The Kerr metric for a black hole of mass $M$ and angular momentum $J = aM$ is

$$ds^{2} = - \frac{\Delta(r)}{\rho^{2}}(dt-a\sin^{2}\theta d\phi)^{2} + \frac{\rho^{2}}{\Delta(r)}dr^{2} + \rho^{2} d\theta^{2} + \frac{1}{\rho^{2}}\sin^{2}\theta (adt - (r^{2}+a^{2}) d\phi)^{2},$$

where $\Delta(r) = r^{2} + a^{2} - 2Mr$, $\rho^{2} = r^{2} + a^{2} \cos^{2}\theta$ and $- M < a < M$.

The event horizon is at $r_{+} = M + \sqrt{M^{2} - a^{2}}$. This is obtained by solving the equation $\Delta(r) = 0$.How do you use this to compute the area of the horizon?

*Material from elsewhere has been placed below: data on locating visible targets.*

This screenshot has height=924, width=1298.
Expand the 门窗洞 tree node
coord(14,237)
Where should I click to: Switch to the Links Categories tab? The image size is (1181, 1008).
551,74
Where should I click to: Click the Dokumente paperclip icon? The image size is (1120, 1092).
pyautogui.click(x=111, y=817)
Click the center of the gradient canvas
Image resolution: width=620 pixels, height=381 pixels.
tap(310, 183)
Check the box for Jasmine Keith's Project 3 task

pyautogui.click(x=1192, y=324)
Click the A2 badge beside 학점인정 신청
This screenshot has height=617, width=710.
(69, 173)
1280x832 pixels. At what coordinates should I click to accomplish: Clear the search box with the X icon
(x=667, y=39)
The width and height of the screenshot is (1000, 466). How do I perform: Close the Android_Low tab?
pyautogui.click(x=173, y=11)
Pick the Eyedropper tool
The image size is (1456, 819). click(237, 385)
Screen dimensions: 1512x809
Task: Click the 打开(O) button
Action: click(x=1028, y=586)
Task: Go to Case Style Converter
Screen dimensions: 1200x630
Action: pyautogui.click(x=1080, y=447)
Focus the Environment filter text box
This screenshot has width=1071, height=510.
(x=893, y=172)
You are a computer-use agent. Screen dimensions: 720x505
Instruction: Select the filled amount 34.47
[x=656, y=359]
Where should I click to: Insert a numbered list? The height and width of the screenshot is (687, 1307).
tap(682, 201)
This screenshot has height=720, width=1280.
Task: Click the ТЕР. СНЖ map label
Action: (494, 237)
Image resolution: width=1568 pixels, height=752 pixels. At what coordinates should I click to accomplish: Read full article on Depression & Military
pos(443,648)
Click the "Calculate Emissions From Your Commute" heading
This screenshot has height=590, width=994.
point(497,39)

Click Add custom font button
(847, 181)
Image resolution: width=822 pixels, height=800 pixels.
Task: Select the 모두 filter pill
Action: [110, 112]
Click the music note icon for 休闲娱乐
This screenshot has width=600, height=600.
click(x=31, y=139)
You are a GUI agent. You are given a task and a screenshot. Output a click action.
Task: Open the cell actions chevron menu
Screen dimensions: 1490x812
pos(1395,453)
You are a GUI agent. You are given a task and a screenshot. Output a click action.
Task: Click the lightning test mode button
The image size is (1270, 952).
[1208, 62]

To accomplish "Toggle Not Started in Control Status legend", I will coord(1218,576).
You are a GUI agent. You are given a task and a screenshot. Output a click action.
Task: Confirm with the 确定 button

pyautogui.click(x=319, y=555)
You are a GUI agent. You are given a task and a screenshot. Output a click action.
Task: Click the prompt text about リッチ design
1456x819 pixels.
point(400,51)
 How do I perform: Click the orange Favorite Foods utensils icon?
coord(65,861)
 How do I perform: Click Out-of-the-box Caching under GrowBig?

My idea is to simplify the metric to obtain

$$ds^{2} = - \left( \frac{r^{2} + a^{2} - 2Mr - a^{2} \sin^{2}\theta}{r^{2} + a^{2} \cos^{2}\theta} \right) dt^{2} + \left( \frac{r^{2} + a^{2} \cos^{2}\theta}{r^{2} + a^{2} - 2Mr} \right) dr^{2} - \left( \frac{4aMr \sin^{2}\theta}{r^{2} + a^{2} \cos^{2}\theta} \right) dtd\phi + \left( r^{2} + a^{2} \cos^{2}\theta \right) d\theta^{2} + \sin^{2}\theta \left( \frac{(a^{2} + r^{2})^{2} - a^{2} \sin^{2}\theta (a^{2}-2Mr+r^{2}) }{r^{2} + a^{2} \cos^{2}\theta} \right) d\phi^{2}.$$

Then, I think that the area of the horizon is given by

$$A = \int d\theta\ d\phi\ g_{\phi\phi}g_{\theta\theta}|_{r=r_{+}}.$$

Am I wrong?

 

[PeterDonis]

My idea is to simplify the metric

You don't need to go through that step. Just evaluate the original metric for the case $dt = dr = 0$ and $r = r_+$, and integrate over $\theta$ and $\phi$.